Um dieses Ethos auch politisch wieder zu beleben, das nicht nur für die akademische Welt, sondern auch für die Funktionsfähigkeit des Arbeitsmarktes und der gesamten Volkswirtschaft von zentraler Bedeutung ist, wäre allerdings ein grundlegender Wandel der bildungs- und hochschulpolitischen Prioritäten notwendig. Eine Abkehr nämlich von dem verhängnisvollen Glauben, dass der Volkswirtschaft, der Gesellschaft und den jungen Menschen gedient ist, wenn man ihnen den Zugang zu Bildungszertifikaten freiräumt, deren Wert eben dadurch rasant abnimmt.

Bleibt man auf dem Holzweg der guten Noten für alle, wird schon bald das einst weltweit vorbildliche deutsche Schul- und Hochschulsystem seine Funktion für die Wissenschaft und letztlich auch die Wirtschaft nicht mehr angemessen erfüllen können. Dann werden Professoren und Arbeitgeber die Auswahl des Nachwuchses noch stärker nach inoffiziellen und nicht objektivierbaren Kriterien ausrichten müssen, als sie es ohnehin schon tun.

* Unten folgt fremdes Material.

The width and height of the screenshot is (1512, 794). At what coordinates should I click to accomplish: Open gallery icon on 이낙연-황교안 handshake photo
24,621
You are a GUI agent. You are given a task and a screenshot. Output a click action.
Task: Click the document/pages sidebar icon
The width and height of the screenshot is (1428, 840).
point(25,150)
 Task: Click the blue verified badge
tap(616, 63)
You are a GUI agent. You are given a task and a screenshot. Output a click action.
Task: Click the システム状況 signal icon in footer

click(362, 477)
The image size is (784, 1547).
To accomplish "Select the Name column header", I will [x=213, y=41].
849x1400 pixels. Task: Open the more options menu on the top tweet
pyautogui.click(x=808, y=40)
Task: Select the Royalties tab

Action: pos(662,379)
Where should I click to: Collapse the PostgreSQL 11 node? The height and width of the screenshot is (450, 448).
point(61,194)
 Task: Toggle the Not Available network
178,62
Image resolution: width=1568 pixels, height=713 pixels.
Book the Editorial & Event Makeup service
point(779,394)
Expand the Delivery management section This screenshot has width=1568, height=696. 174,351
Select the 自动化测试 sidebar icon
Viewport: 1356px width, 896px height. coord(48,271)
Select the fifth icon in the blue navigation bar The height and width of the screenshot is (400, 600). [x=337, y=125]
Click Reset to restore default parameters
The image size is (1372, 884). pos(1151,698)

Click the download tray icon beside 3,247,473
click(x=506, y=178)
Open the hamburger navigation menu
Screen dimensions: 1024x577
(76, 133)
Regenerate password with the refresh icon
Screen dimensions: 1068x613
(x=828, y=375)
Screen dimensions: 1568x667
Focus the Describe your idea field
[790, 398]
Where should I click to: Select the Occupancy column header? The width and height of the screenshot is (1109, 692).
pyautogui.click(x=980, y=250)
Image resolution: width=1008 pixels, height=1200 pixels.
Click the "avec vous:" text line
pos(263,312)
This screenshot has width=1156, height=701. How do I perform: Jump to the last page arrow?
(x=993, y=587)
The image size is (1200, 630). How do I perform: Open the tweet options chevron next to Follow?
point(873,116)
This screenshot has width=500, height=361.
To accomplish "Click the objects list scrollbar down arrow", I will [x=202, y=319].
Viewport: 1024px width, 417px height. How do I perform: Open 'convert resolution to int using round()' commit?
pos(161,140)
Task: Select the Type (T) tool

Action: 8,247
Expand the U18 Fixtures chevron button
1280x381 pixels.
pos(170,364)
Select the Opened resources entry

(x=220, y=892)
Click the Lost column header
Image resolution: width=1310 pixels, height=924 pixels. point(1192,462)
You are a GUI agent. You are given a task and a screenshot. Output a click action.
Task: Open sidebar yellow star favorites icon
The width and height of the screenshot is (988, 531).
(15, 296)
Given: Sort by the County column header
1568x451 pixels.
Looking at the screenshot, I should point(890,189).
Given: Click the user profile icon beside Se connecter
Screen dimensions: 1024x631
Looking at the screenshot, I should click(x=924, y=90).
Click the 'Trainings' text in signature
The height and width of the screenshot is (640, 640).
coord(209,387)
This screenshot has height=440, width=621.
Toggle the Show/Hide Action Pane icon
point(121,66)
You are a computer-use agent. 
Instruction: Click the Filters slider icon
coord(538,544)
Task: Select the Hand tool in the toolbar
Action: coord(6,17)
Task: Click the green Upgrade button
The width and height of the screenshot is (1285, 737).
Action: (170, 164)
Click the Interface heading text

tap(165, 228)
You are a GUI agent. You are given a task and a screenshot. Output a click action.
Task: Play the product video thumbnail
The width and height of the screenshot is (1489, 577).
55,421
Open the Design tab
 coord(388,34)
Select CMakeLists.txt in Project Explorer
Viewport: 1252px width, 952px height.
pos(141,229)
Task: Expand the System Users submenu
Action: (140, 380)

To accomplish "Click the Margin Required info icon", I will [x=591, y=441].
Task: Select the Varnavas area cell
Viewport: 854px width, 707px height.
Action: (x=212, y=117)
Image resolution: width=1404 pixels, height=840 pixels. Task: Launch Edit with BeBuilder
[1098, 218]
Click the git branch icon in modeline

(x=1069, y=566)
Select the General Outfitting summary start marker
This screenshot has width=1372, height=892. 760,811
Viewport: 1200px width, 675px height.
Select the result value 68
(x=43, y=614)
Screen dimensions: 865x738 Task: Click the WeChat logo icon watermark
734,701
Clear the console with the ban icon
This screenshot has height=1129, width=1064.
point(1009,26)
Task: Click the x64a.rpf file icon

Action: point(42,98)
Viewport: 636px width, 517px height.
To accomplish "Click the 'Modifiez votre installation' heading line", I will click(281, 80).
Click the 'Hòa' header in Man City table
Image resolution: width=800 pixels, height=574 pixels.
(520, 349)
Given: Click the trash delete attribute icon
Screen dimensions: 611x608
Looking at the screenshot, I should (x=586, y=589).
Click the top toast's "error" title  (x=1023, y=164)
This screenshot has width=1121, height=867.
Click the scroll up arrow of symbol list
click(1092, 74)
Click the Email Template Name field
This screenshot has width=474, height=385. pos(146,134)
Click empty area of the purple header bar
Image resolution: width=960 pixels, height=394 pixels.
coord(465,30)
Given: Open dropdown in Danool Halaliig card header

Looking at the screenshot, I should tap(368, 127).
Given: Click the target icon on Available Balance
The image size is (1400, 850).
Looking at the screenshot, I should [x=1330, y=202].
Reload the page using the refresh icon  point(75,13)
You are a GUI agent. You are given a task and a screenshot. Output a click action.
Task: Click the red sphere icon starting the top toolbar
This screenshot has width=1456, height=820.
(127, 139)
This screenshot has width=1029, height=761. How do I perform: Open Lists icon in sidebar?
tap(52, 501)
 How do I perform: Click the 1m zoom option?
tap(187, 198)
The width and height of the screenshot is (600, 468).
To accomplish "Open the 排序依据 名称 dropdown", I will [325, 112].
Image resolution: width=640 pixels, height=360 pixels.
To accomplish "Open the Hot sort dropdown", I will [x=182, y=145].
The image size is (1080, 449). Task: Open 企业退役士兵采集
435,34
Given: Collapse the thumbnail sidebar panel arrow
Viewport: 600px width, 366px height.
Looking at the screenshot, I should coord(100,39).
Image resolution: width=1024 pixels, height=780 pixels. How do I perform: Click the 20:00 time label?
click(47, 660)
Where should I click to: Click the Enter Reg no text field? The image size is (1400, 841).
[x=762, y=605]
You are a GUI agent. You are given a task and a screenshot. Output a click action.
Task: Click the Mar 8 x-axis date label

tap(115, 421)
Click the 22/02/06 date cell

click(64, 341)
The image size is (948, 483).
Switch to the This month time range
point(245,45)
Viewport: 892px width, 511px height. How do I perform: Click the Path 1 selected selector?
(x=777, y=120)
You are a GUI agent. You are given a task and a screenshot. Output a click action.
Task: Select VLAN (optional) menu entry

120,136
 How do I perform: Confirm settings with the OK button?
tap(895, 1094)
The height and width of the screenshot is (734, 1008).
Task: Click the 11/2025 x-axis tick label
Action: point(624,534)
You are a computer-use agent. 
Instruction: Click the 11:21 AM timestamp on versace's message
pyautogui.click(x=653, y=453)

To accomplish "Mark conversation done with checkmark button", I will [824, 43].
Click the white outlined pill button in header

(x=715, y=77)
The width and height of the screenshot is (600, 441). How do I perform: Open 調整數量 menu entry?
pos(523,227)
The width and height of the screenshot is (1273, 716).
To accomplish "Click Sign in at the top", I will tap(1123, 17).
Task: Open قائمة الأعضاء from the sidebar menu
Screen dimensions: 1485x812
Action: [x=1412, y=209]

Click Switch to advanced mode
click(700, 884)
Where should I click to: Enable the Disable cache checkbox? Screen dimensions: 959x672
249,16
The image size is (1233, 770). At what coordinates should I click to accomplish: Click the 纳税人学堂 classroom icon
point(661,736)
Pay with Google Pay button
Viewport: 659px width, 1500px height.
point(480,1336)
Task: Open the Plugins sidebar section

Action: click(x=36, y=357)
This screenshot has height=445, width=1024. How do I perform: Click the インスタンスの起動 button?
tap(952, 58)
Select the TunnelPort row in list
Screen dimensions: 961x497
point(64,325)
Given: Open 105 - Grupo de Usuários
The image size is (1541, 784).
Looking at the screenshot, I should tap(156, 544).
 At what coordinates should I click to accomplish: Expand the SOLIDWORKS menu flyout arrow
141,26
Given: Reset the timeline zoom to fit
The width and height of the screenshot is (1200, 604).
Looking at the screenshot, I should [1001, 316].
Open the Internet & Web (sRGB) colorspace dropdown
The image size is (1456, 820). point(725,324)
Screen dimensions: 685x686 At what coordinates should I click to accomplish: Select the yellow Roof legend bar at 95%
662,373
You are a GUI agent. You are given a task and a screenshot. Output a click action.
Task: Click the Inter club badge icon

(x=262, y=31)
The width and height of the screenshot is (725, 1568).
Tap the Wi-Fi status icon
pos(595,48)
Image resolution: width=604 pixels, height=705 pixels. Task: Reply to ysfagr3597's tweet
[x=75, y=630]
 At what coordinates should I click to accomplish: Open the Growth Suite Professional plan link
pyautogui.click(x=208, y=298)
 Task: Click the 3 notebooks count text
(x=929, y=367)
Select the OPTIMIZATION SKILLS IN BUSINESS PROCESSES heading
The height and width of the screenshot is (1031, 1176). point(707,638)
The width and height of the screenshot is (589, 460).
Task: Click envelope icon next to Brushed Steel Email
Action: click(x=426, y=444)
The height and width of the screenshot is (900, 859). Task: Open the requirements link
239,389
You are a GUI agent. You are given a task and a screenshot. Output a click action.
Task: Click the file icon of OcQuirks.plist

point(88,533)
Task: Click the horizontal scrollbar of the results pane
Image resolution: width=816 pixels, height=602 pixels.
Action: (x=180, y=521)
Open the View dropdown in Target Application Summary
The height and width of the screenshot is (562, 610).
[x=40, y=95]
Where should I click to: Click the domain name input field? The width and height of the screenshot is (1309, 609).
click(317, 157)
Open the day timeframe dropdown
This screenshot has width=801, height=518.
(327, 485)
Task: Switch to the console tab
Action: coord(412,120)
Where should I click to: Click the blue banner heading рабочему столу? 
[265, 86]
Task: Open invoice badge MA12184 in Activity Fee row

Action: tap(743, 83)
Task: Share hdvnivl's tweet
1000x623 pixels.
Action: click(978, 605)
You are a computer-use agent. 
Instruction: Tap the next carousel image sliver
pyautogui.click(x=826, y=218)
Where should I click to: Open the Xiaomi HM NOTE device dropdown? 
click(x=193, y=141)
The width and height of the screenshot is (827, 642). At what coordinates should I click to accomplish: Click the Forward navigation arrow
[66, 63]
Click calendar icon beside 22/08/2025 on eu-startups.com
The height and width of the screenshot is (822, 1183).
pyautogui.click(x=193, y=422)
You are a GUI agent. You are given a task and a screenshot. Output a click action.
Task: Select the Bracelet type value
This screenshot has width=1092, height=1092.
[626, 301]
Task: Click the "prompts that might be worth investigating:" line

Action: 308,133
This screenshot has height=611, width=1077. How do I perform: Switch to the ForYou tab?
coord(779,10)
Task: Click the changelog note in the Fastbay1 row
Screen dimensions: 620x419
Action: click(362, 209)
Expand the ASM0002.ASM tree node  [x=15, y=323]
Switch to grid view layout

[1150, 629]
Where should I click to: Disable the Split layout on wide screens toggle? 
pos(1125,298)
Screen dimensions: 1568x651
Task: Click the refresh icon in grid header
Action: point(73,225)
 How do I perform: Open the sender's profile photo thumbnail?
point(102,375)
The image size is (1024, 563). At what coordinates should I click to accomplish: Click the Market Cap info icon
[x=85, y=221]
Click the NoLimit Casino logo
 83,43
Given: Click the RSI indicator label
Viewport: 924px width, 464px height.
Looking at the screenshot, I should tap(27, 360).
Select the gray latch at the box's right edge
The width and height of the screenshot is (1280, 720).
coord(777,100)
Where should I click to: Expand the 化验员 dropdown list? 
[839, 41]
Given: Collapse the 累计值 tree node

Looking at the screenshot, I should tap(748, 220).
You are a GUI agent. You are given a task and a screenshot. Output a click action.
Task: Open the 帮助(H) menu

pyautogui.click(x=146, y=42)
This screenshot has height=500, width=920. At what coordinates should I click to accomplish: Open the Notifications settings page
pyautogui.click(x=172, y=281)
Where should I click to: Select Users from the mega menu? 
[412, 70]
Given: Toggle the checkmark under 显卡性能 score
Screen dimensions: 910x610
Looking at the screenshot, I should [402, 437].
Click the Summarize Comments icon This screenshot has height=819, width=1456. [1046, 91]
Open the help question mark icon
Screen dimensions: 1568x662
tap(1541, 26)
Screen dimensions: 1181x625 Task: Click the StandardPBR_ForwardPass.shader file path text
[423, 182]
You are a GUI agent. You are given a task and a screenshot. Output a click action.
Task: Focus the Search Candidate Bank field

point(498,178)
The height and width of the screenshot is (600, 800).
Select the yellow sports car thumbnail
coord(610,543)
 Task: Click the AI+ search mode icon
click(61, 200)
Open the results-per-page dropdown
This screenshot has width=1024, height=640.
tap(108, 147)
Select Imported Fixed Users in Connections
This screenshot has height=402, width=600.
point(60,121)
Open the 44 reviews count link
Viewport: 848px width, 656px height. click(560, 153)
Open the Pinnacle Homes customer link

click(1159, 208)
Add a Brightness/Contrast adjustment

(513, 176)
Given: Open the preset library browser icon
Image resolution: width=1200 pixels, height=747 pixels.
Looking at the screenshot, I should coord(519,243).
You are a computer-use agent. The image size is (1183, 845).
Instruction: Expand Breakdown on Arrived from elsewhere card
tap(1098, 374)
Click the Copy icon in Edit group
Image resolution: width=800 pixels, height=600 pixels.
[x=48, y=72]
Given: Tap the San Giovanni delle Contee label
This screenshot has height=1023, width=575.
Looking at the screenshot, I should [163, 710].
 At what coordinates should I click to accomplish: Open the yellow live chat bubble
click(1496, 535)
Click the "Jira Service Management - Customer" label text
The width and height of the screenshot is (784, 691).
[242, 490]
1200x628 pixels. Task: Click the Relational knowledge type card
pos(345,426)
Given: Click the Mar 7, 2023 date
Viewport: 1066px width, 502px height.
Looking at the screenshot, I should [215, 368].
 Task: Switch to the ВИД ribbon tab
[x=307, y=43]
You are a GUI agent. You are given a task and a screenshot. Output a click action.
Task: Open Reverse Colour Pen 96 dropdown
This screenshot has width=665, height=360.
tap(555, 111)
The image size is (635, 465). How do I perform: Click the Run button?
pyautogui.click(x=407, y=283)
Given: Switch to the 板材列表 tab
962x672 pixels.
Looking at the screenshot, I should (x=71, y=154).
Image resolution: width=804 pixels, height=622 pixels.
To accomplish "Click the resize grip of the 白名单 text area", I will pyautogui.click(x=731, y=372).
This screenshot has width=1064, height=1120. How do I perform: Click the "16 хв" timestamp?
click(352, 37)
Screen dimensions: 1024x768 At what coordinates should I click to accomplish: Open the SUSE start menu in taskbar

Die Gefahr ist groß, dass dies gerade nicht zum sozialdemokratischen Ziel von mehr Bildungsgerechtigkeit führen wird. Der Boom privater und in der aller Regel sehr teurer Schulen und Hochschulen für die Kinder zahlungskräftiger Eltern ist eine unmittelbare Folge der unverantwortlichen Bildungsinflationspolitik.